▼▼▼

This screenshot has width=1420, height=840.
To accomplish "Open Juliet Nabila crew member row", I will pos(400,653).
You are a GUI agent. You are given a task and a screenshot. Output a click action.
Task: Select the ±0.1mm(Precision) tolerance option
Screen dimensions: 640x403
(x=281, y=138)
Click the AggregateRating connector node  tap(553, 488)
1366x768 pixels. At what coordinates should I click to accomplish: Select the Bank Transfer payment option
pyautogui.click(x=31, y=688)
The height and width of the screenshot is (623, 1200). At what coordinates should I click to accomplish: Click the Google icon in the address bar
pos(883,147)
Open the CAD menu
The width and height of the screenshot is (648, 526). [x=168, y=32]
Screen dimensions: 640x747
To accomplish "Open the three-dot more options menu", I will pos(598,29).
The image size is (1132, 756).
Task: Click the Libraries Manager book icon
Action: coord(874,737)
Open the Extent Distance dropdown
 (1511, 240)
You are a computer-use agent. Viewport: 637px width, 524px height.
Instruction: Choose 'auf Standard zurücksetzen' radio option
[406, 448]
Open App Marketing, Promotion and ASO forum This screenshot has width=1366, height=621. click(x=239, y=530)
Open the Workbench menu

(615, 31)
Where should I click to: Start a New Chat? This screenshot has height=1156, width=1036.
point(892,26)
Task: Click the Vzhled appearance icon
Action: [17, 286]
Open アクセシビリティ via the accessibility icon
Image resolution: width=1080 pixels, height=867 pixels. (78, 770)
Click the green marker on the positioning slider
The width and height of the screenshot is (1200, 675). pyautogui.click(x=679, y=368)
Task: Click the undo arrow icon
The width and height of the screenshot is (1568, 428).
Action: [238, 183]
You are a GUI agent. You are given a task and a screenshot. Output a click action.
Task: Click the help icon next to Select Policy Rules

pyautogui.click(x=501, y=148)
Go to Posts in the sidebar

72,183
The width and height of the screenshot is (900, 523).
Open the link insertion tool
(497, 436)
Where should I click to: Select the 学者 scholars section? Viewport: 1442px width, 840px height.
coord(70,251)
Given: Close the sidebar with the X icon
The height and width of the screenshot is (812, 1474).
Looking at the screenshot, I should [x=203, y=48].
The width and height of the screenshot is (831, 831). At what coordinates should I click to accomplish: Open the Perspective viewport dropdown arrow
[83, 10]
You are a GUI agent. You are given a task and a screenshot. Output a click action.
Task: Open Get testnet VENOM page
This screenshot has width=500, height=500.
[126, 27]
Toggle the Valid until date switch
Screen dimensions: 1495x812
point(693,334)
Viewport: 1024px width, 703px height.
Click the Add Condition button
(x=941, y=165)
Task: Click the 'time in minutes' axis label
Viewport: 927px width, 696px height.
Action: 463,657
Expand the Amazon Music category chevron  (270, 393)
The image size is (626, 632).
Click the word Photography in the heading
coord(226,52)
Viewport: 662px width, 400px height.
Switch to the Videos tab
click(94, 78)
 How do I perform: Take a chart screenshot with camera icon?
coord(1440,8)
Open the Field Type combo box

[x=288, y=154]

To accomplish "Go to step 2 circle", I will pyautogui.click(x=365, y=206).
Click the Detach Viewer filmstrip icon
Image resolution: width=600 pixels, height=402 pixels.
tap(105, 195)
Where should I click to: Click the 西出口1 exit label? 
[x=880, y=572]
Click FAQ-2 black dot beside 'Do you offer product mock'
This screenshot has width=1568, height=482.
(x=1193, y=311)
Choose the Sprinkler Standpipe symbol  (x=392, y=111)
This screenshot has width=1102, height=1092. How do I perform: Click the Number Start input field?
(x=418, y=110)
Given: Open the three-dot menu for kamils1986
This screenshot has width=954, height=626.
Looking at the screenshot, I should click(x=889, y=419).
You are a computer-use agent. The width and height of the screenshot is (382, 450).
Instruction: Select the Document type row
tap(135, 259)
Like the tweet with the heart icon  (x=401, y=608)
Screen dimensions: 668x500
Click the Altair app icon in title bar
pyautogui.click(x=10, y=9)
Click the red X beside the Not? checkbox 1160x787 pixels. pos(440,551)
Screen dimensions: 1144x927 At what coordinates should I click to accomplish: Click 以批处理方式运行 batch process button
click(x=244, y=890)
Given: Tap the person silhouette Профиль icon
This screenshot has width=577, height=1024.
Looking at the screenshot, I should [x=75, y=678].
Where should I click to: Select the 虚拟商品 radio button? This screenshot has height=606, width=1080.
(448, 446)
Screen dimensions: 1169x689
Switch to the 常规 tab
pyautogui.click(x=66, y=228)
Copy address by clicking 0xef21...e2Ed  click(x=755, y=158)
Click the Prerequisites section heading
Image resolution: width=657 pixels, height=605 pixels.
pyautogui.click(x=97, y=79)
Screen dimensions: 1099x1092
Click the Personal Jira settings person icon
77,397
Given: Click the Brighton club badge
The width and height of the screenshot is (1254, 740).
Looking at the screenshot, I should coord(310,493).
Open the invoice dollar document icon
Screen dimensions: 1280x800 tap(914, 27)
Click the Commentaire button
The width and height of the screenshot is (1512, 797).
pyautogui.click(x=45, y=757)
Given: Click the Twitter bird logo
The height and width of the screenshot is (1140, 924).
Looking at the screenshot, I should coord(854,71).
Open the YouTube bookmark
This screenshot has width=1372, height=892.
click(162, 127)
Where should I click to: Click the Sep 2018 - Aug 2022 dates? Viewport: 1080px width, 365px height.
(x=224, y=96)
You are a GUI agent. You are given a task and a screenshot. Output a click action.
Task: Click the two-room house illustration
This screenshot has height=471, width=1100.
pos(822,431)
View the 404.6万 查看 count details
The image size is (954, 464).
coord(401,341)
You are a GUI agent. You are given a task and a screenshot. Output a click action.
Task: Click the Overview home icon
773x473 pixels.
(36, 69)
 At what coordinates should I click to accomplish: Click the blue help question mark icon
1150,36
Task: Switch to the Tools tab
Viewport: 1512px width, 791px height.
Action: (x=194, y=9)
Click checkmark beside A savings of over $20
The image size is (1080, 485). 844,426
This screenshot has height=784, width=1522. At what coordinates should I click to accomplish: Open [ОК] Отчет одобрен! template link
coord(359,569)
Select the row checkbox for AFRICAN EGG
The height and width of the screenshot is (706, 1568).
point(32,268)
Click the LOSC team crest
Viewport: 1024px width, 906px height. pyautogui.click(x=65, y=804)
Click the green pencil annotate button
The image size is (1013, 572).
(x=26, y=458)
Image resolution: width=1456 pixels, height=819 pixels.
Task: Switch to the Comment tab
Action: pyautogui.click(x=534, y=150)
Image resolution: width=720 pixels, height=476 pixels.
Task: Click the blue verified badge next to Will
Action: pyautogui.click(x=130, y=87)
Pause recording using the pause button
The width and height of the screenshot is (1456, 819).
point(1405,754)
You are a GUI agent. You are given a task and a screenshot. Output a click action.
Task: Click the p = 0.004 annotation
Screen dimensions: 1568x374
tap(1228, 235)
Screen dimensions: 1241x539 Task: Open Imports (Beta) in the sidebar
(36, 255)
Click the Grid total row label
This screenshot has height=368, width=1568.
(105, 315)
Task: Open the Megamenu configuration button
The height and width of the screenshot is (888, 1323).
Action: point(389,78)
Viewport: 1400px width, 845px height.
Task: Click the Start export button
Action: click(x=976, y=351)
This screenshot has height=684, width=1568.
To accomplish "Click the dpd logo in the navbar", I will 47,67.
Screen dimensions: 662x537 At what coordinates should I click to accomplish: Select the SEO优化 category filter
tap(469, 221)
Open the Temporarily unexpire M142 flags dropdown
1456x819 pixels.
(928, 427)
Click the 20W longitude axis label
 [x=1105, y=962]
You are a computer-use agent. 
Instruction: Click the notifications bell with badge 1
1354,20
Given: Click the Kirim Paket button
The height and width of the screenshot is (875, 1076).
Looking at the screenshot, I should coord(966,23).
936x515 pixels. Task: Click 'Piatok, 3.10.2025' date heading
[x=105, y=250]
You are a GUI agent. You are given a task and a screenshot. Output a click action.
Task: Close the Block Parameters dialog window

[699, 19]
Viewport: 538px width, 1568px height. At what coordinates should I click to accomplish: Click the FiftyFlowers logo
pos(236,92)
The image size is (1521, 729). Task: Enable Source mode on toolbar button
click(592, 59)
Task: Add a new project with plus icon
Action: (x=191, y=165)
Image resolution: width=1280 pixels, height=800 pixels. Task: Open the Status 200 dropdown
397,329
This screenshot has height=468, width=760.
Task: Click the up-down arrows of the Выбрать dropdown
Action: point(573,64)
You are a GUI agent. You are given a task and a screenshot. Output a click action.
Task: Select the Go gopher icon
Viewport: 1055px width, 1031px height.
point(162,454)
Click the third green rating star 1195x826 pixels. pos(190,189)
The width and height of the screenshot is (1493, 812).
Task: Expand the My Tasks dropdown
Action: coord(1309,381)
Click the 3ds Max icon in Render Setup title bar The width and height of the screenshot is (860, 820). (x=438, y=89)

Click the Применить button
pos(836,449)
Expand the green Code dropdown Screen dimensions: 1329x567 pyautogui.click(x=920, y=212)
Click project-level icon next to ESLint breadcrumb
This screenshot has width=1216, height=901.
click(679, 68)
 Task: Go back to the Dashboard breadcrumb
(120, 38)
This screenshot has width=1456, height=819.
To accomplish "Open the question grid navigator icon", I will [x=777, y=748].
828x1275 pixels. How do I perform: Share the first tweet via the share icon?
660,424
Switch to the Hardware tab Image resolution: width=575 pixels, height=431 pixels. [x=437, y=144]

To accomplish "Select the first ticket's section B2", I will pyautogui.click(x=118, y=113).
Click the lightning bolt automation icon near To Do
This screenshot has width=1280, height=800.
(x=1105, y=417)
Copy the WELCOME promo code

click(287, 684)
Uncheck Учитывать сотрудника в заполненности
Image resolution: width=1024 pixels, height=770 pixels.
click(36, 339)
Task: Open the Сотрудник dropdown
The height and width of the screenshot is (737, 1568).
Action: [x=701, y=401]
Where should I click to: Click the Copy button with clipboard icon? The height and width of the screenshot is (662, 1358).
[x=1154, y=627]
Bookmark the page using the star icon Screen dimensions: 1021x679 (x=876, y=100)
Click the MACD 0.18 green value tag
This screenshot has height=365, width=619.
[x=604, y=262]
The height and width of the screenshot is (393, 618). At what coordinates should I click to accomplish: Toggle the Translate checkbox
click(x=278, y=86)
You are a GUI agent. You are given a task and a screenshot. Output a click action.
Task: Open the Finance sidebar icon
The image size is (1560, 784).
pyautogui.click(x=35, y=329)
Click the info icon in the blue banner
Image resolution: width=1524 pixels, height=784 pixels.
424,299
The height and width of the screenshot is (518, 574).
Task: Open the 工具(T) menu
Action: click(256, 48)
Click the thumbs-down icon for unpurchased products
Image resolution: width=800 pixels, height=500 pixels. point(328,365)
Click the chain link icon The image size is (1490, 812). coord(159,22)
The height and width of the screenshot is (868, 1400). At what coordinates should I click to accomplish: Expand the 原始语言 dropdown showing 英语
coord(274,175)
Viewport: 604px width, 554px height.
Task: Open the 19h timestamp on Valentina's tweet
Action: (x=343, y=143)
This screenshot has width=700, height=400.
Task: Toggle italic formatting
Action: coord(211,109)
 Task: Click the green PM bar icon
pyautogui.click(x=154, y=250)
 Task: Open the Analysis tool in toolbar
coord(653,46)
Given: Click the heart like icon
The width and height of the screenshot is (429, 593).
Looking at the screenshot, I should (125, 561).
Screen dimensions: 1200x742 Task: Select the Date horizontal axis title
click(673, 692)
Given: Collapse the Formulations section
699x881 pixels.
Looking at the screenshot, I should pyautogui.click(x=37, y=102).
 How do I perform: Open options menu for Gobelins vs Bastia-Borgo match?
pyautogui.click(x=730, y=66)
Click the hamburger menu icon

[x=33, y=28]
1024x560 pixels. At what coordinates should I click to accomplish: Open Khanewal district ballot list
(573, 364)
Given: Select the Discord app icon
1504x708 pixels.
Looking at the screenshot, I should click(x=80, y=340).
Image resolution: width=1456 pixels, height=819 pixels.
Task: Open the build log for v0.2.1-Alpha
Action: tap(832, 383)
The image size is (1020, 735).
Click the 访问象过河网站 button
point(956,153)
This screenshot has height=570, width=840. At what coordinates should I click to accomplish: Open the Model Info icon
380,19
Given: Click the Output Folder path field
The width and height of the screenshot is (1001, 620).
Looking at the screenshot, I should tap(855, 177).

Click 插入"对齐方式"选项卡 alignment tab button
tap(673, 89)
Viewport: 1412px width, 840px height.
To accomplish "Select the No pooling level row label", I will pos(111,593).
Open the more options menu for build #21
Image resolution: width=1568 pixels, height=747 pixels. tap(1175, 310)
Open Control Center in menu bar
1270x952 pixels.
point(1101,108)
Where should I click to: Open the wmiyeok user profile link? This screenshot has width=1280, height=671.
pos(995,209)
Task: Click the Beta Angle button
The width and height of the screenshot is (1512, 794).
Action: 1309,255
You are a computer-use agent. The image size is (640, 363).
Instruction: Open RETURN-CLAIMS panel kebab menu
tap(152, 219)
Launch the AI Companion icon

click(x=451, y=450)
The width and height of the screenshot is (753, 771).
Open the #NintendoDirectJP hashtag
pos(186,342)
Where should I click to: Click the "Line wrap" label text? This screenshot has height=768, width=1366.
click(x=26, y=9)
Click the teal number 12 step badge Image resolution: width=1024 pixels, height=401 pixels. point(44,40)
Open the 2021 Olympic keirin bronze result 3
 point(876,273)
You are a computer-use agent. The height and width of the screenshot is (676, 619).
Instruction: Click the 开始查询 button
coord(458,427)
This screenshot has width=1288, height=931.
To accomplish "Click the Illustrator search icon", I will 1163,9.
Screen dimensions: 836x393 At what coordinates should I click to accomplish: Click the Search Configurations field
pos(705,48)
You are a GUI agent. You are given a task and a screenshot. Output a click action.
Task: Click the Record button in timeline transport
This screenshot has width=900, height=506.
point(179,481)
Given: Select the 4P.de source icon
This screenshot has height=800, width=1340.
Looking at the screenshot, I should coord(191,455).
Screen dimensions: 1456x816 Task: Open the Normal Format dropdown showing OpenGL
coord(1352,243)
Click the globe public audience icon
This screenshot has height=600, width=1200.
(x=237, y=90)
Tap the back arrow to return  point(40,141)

▲▲▲

## AIM:
Arrange the data from the line with "You are a computer-use agent. The height" to the line with "point(179,481)" as a numbered list, leaving out any blank lines.

## SOLVED EXERCISE:
1. You are a computer-use agent. The height and width of the screenshot is (676, 619).
2. Instruction: Click the 开始查询 button
3. coord(458,427)
4. This screenshot has width=1288, height=931.
5. To accomplish "Click the Illustrator search icon", I will 1163,9.
6. Screen dimensions: 836x393 At what coordinates should I click to accomplish: Click the Search Configurations field
7. pos(705,48)
8. You are a GUI agent. You are given a task and a screenshot. Output a click action.
9. Task: Click the Record button in timeline transport
10. This screenshot has width=900, height=506.
11. point(179,481)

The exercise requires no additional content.